Omicron carries scary mutations. That doesn’t mean they work well together.
By Apoorva Mandavilli
The omicron variant of the coronavirus has alarmed many scientists because of the sheer number of genetic mutations it carries — about 50 in all, including at least 26 that are unique to it. But more does not necessarily mean worse: Mutations sometimes work together to make a virus more fearsome, but they may also cancel one another out.
“In principle, mutations can also work against each other,” said Jesse Bloom, an evolutionary biologist at the Fred Hutchinson Cancer Research Center in Seattle. “However, in this case evolutionary selection is more likely to lead to the spread of a new variant with favorable than unfavorable combinations of mutations.”

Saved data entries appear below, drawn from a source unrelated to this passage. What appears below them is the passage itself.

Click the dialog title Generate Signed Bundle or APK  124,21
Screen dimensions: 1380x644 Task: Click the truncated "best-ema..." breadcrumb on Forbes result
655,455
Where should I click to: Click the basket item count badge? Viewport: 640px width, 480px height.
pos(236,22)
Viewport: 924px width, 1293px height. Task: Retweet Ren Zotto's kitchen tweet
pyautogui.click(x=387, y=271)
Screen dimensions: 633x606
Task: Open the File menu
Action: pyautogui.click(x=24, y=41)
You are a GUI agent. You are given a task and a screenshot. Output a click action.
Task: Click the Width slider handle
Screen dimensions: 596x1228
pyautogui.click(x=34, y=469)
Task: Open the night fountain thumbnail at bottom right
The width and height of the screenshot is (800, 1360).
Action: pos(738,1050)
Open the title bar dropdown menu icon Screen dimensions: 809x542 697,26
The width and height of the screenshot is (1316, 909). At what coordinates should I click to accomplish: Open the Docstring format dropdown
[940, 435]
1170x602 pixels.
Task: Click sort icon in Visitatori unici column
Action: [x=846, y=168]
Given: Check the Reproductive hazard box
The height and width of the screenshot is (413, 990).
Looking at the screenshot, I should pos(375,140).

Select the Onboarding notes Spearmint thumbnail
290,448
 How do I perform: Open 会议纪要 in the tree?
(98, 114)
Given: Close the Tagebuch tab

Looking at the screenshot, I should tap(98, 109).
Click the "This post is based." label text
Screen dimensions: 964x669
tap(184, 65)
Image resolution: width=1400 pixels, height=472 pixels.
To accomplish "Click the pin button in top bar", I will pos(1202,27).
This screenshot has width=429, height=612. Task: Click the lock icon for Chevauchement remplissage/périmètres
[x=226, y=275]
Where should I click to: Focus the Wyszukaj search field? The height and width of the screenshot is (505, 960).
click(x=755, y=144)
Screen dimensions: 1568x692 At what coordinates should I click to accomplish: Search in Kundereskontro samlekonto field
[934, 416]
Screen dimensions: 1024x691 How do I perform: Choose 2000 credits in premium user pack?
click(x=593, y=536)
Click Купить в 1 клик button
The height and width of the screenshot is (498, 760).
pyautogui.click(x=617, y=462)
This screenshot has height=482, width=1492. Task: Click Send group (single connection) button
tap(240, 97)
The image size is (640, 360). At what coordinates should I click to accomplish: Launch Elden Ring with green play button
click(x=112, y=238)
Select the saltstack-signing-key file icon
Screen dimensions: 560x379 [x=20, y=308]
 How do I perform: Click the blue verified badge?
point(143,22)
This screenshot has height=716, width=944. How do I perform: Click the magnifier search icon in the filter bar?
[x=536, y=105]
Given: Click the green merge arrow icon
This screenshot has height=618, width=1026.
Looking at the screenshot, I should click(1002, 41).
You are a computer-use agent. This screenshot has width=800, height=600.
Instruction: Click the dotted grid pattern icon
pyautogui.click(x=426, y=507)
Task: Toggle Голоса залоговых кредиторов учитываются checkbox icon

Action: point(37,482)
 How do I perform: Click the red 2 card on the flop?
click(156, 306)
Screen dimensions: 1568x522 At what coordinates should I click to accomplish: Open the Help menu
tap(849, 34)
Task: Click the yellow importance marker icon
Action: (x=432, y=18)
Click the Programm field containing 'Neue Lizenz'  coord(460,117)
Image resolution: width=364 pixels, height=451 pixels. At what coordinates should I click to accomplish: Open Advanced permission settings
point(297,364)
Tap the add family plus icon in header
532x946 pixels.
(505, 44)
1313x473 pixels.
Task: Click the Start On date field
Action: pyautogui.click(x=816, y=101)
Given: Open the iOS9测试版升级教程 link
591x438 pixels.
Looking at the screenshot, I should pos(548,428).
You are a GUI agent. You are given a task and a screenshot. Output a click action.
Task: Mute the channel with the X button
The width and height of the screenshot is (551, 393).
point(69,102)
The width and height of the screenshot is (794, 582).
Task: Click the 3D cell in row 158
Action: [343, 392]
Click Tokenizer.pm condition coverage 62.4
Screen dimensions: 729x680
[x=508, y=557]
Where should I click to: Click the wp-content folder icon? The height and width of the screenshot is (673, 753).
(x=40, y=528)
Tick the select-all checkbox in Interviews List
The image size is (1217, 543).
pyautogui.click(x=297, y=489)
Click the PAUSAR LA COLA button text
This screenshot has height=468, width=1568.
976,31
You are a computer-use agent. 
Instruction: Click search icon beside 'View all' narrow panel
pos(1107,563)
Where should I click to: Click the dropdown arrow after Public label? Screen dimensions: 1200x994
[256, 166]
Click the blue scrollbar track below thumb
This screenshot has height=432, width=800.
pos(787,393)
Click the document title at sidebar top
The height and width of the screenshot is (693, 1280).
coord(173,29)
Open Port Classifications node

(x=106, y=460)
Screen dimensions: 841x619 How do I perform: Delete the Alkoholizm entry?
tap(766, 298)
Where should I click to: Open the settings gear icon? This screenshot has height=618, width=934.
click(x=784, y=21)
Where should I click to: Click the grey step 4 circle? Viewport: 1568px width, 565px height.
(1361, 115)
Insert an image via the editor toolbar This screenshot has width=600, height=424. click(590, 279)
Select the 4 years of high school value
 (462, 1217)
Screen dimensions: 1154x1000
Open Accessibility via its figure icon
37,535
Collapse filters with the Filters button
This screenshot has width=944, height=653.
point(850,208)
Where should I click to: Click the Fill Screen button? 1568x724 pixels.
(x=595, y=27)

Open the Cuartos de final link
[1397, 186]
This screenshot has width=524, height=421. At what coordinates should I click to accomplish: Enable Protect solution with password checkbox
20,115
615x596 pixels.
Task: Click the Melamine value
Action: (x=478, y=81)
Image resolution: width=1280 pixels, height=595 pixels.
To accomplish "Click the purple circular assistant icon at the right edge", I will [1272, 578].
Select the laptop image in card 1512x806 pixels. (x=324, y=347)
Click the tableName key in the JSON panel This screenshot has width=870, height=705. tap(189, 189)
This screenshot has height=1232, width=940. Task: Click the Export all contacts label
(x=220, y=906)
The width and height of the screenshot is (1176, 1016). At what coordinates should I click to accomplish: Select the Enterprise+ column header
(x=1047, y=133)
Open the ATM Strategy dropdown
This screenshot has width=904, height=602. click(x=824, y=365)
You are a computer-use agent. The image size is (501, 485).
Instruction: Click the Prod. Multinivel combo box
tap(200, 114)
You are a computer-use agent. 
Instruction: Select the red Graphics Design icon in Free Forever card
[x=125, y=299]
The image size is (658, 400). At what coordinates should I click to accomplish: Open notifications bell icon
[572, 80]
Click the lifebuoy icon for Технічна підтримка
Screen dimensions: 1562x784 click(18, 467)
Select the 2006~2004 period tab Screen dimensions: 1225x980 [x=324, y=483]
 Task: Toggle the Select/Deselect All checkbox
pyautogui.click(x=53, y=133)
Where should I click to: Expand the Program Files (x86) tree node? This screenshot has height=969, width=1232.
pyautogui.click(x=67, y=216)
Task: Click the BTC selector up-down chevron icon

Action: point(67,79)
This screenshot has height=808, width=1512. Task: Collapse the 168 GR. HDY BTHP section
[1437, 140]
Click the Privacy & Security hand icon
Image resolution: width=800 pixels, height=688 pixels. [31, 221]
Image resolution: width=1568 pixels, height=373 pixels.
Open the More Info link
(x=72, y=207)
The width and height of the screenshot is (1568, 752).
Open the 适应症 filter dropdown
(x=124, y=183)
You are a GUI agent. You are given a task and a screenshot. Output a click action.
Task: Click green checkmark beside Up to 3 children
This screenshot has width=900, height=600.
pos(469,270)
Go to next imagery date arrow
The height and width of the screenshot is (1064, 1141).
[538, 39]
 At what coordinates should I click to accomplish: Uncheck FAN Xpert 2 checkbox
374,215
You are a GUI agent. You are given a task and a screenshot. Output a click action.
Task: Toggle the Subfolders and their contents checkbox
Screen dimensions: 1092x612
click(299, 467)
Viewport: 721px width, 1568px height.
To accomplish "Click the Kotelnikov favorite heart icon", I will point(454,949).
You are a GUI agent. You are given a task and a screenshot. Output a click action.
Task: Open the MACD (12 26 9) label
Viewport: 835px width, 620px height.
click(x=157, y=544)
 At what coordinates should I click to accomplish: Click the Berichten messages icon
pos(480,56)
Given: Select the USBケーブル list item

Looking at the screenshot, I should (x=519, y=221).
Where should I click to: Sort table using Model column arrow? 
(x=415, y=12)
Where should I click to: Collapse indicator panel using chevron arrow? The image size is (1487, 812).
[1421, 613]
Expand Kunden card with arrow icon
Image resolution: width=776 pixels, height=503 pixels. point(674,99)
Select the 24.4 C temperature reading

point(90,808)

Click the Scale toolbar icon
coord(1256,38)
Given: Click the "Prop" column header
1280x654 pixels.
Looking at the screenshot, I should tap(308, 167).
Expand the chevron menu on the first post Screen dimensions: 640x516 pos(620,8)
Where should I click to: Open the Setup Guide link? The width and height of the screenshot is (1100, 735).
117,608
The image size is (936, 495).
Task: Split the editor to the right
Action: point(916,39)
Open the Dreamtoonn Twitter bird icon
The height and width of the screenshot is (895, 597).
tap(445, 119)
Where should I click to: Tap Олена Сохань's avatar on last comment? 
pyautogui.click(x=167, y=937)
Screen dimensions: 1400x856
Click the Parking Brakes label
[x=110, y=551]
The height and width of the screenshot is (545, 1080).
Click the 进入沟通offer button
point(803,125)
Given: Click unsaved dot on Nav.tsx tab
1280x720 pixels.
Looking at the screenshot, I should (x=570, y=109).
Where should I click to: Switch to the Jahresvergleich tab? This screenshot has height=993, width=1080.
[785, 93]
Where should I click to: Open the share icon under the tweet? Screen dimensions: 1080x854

Still, this phenomenon, called epistasis, is why scientists are reluctant to speculate on omicron’s attributes, even though individual mutations in the variant are associated with greater transmissibility or with an ability to dodge the body’s immune defenses.
“It is important to get a sense of the full virus,” said Penny Moore, a virus expert at the National Institute for Communicable Diseases in South Africa.
Moore’s team is among dozens worldwide trying to understand whether current vaccines will work against omicron. The researchers are creating artificial versions of the virus that contain all of omicron’s mutations, rather than making judgments based on a subset of mutations.
It’s a lesson researchers learned last year, when the beta variant emerged in South Africa. They estimated that variant’s ability to evade immunity based on one particular mutation, E484K. But beta also had two other mutations that turned out to affect sensitivity to vaccines.
“The combination of those three mutations was more resistance than a virus that contained only E484K,” Moore said. Studying the single mutation “turned out to be misleading.”
Omicron carries a mutation called N501Y, which is thought to allow the virus to bind to human cells more tightly. This mutation was also present in the alpha variant and was linked to its contagiousness.
“Nonetheless, it ended up being delta, which doesn’t have that particular mutation, that was more even more transmissible than alpha,” Bloom said. “That’s because delta had other mutations that enhance transmissibility.”
A variant’s contagiousness depends on how well the virus binds to receptors on human cells, but also on the stability of the virus, where in the airways it replicates and how much of it is exhaled.
Omicron has a cluster of mutations that are all linked to tighter binding to human cells. “But acting together, they might have a somewhat different effect,” Bloom said. For that reason, he added, he cannot predict how the variant will act in the body.
That will require laboratory studies, which are underway across the globe.